Evaluate by using Integration by Parts.
$$\int \dfrac {\ln x}{x^{2}}\mathrm{d}x$$

Answer

**step1 Identify the components for Integration by Parts**

The integration by parts formula is given by $$\int u \, dv = uv - \int v \, du$$. To apply this formula, we need to carefully choose the parts 'u' and 'dv' from the integrand $$\frac{\ln x}{x^2}$$. A common strategy for choosing 'u' and 'dv' involves using the LIATE rule (Logarithmic, Inverse trigonometric, Algebraic, Trigonometric, Exponential), which prioritizes 'u' in that order. In our case, we have a logarithmic function ($$\ln x$$) and an algebraic function ($$x^{-2}$$).

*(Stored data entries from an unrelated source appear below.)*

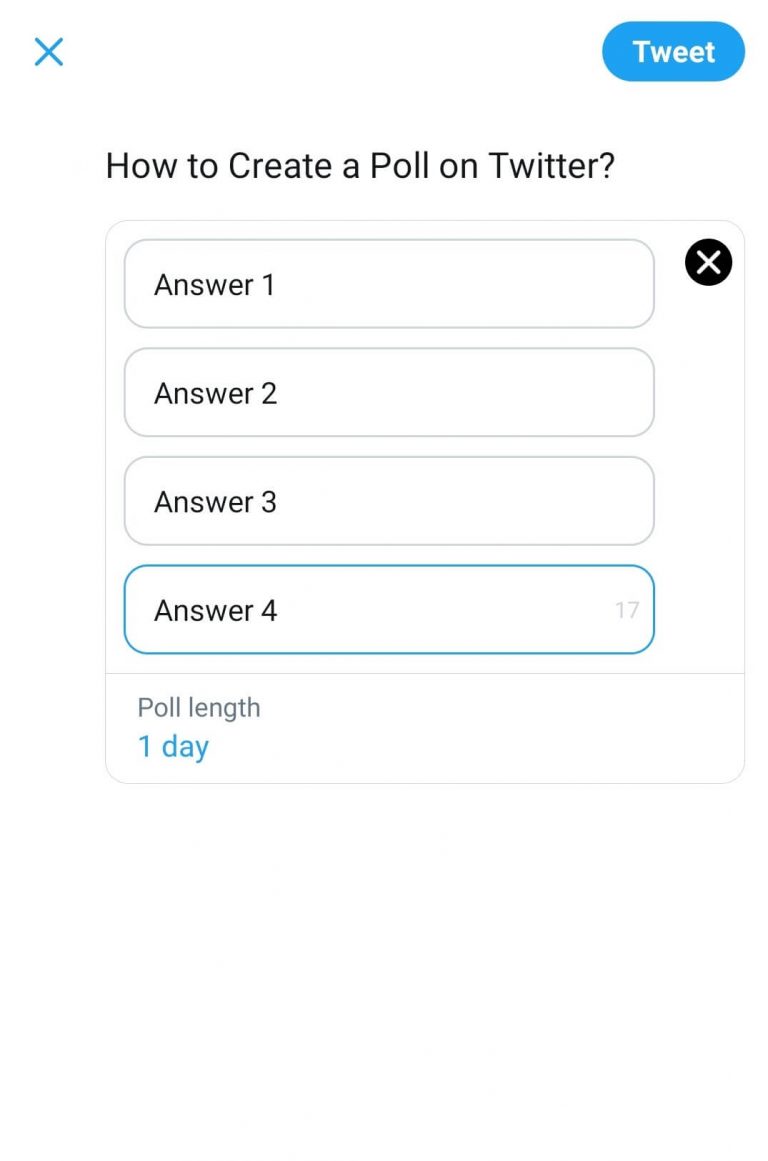Screen dimensions: 768x1161
Task: Click the blue 1 day link
Action: pyautogui.click(x=173, y=746)
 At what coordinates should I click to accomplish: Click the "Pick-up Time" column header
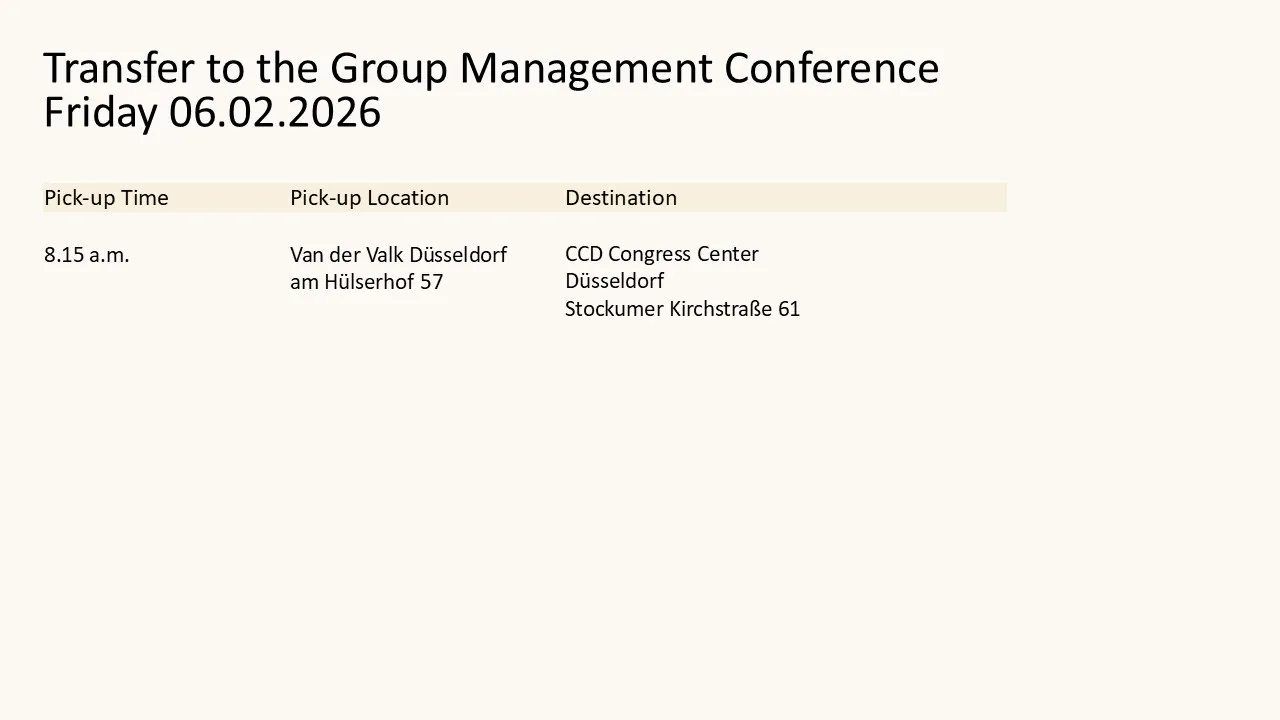coord(106,198)

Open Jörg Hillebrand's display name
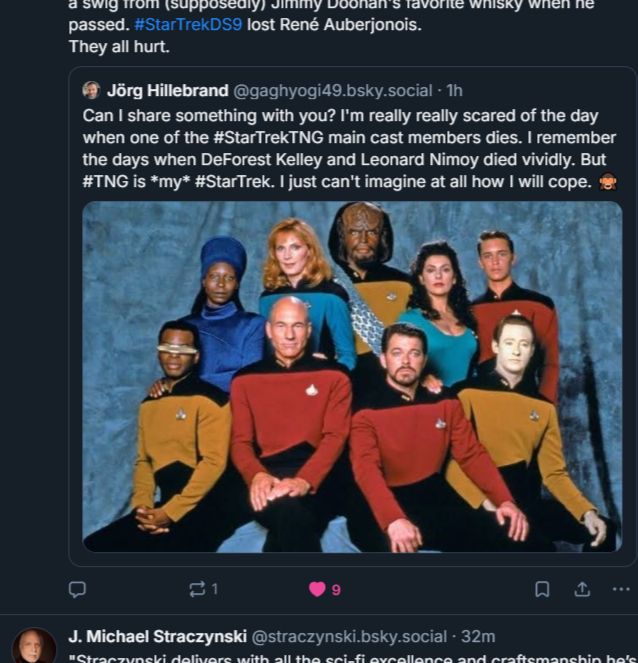[x=168, y=90]
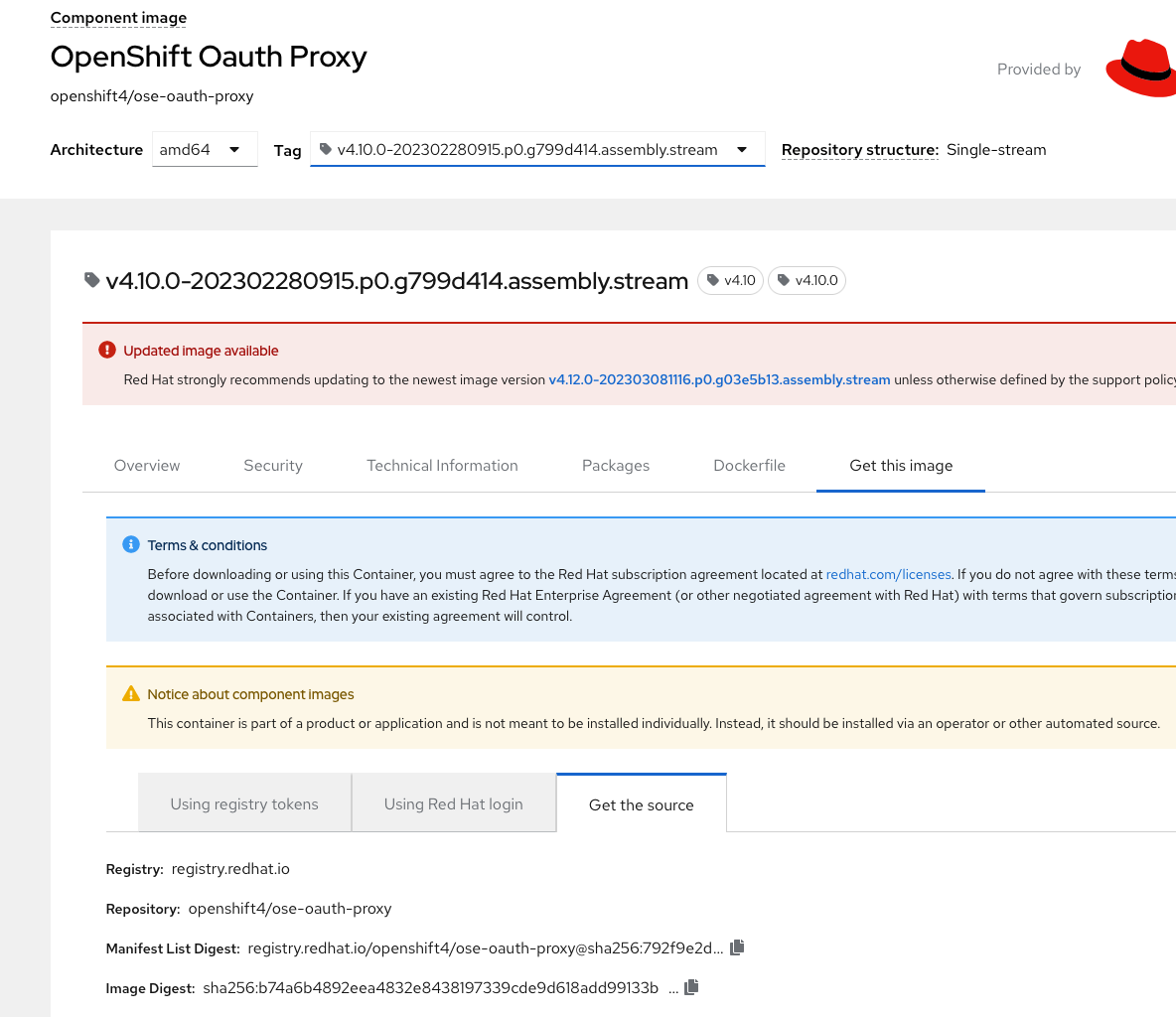Click the tag icon next to the version title
The width and height of the screenshot is (1176, 1017).
click(x=90, y=280)
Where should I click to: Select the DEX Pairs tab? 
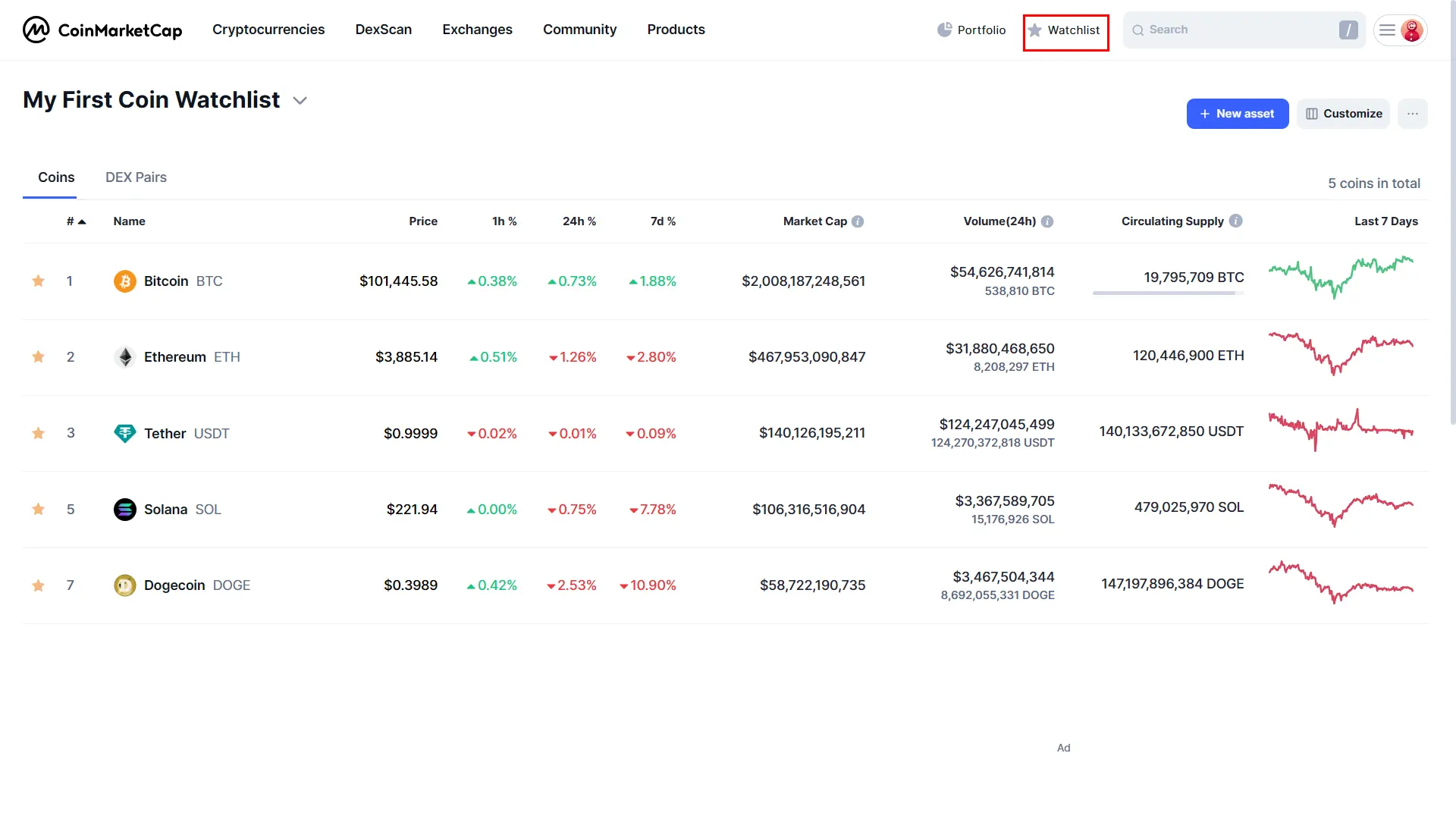[x=135, y=177]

Following the LIATE rule, we choose $$\ln x$$ as 'u'.

$$u = \ln x$$

$$dv = \frac{1}{x^2} dx = x^{-2} dx$$

**step2 Calculate the differential of 'u' and the integral of 'dv'**

Now that 'u' and 'dv' are identified, we need to find 'du' by differentiating 'u' and 'v' by integrating 'dv'.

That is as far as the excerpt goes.